Since starting Dropzone Commander, I’ve managed to make it to a couple of game days and tournaments. I’ve learned a lot, still get confused by CQB, and commit my forces too soon.
The number one lesson, of course, is more models! A bunch of new infantry came out this summer, and I’m a sucker for new, so I figured they’d make a good next step.
I’m not quite sure how I feel about the mortar teams. I haven’t found their concussive blast to be useful at all, since I haven’t found people trying to shoot me from buildings too much, and I run out of reasonable targets for E6 weapons.
The Hazard Suits, though, I really love. E7 Focus-2 gets to high strength pretty quickly, and they’re pretty durable.
Dropzone Commander has intrigued me for a long time. The scale is interesting, and I really like the nesting models. I played a demo at the Hawk booth at Adepticon, and got a starter as swag. I kept waffling. I got a second demo at Endgame (thanks Kyle!) in May. Finally I decided to take the plunge.
I figured I should go ahead and sign up for the Bay Area Open, because everybody loves a newbie at a tournament. Right? I wanted to get at least one real game in first. Since I only play with painted models, that gave me a hard deadline for getting things painted: July 4.
I had the PHR starter army, but swapped it for UCM. The UCM aesthetic speaks to me, plus I could get a second set of some core models in the two-player starter. I picked up a semi-random collection of other interesting models: A Kodiak for command, Wolverines in Ravens, plus Falcon and Eagle gunships with Archangels to taste.
For the basic look, I liked the idea of doing arctic camouflage. The problem with camo is that it is designed to break up the shape of the object. A gaming model really needs its shape defined for it to work. Fortunately, a bit of edge highlighting can bring the shape back without ruining the look of the camo. Stippling the same off-white gives a frosted look. I also added some weathering powders around the wheels to give a bit of color, and help to provide some contrast with any board color. A few test models would prove the scheme.
That settled, I could go about painting up the rest of the ground forces.
Next up, the dropships. I had a bunch of Condors from the starter boxes, plus a set of Ravens to carry the Wolverines. I went for a similar scheme, with camo for the major body panels and exposed metal for the rest.

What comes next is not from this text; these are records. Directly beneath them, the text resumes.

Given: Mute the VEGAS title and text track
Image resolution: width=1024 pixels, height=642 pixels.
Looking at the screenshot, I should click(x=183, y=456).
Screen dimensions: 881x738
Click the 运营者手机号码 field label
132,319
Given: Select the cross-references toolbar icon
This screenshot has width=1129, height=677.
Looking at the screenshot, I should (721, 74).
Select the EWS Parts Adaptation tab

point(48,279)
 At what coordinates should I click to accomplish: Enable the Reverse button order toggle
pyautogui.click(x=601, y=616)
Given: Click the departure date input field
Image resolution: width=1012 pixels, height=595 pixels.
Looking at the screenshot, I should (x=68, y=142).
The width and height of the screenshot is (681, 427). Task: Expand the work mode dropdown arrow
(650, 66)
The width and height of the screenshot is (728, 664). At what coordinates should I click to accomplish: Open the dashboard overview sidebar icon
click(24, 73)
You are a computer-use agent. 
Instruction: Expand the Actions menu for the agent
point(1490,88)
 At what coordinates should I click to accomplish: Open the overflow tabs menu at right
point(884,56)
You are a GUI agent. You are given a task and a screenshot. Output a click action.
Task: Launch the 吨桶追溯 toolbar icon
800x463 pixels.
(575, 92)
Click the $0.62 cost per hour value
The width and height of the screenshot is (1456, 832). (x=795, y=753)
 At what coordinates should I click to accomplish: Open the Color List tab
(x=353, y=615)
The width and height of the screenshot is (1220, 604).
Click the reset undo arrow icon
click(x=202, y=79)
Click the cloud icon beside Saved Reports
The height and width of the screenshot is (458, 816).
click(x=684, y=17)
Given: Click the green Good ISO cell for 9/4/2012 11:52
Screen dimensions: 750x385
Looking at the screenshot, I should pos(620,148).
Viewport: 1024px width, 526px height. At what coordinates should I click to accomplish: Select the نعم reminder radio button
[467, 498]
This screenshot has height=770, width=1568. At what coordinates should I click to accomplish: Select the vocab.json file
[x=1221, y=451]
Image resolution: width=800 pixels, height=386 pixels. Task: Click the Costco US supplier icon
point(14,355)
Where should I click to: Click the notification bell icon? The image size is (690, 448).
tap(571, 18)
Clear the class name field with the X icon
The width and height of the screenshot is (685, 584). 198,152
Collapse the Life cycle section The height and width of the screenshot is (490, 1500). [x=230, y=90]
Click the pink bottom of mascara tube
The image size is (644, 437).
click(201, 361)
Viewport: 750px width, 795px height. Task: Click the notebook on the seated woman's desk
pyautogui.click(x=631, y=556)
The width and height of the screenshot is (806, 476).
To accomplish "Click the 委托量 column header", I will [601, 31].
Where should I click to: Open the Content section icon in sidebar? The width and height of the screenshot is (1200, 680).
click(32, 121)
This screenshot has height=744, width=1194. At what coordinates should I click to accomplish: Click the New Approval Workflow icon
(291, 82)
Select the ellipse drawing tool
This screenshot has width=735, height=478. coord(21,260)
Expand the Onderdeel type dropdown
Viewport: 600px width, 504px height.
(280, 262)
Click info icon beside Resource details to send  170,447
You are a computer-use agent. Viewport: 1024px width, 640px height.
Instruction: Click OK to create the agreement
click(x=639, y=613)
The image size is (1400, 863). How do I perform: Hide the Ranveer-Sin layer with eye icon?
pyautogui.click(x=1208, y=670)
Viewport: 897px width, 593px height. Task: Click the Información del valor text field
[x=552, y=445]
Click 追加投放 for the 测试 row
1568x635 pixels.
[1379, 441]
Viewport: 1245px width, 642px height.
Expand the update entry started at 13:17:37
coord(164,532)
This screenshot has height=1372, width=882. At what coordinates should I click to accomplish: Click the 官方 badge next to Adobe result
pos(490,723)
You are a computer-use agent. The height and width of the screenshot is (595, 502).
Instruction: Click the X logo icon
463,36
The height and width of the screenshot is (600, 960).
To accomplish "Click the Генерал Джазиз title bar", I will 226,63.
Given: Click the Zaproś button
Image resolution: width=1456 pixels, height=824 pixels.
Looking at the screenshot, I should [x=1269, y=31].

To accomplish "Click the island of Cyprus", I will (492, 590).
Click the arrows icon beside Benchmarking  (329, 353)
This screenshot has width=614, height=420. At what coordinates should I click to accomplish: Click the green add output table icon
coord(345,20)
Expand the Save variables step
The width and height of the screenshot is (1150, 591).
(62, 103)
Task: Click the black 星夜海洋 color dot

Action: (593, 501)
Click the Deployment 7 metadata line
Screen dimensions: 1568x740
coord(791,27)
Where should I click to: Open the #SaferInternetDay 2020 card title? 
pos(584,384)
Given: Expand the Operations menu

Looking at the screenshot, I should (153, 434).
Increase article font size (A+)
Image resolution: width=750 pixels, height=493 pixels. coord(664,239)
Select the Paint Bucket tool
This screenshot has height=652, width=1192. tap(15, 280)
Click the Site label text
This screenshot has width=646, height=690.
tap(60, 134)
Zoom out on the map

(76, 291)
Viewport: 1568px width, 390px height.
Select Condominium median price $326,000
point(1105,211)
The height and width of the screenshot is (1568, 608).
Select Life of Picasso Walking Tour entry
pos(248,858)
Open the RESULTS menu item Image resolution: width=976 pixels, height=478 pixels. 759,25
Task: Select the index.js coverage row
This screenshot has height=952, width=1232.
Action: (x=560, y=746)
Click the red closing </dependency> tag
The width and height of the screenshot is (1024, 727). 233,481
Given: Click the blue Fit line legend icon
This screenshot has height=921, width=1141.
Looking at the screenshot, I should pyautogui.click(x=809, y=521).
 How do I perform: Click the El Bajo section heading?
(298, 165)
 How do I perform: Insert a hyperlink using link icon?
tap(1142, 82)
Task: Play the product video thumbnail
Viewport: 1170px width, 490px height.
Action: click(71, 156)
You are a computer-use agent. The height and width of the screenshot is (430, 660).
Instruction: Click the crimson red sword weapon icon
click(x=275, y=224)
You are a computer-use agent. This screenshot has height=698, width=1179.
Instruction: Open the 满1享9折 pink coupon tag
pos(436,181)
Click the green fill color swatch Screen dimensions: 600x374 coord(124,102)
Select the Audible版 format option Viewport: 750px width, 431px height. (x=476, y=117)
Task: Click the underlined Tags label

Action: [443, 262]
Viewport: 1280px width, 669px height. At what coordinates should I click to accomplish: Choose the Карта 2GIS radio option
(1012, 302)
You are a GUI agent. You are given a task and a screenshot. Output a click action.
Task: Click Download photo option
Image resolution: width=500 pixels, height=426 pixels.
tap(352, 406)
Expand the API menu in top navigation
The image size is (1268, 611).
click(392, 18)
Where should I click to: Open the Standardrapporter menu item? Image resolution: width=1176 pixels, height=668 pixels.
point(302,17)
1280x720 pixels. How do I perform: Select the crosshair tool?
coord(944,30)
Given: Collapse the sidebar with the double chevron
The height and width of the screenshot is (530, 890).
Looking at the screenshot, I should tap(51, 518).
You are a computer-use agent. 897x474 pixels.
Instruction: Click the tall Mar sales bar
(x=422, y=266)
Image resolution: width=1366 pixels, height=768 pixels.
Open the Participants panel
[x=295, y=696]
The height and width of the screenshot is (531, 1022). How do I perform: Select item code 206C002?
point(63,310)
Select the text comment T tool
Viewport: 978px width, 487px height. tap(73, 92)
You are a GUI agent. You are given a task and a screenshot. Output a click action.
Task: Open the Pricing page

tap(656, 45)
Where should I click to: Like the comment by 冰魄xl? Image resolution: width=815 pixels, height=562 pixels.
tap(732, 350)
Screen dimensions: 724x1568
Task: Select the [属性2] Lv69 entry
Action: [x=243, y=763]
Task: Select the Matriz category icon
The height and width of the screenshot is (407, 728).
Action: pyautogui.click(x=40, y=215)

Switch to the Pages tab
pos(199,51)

I figured the clamps would get dirty like the ground vehicles, so hit them with weathering to match.
Finally, the gunships and fast movers. The UCM dropship and gunships look a lot alike, especially from a few feet away. They share a hull design, and the main difference is on the underside. I wanted to give the gunships a distinctive look. I settled on a solid blue, centered around the same color as the spots on the camo.
The army looks cohesive as a whole, although different components have their own appearance.
I had to rush a bit more than I would have liked, but I was able to get everything done in time. After a couple of games (and a bit of a break), I’ll see about expanding the force. And I’m already lusting after the Resistance models.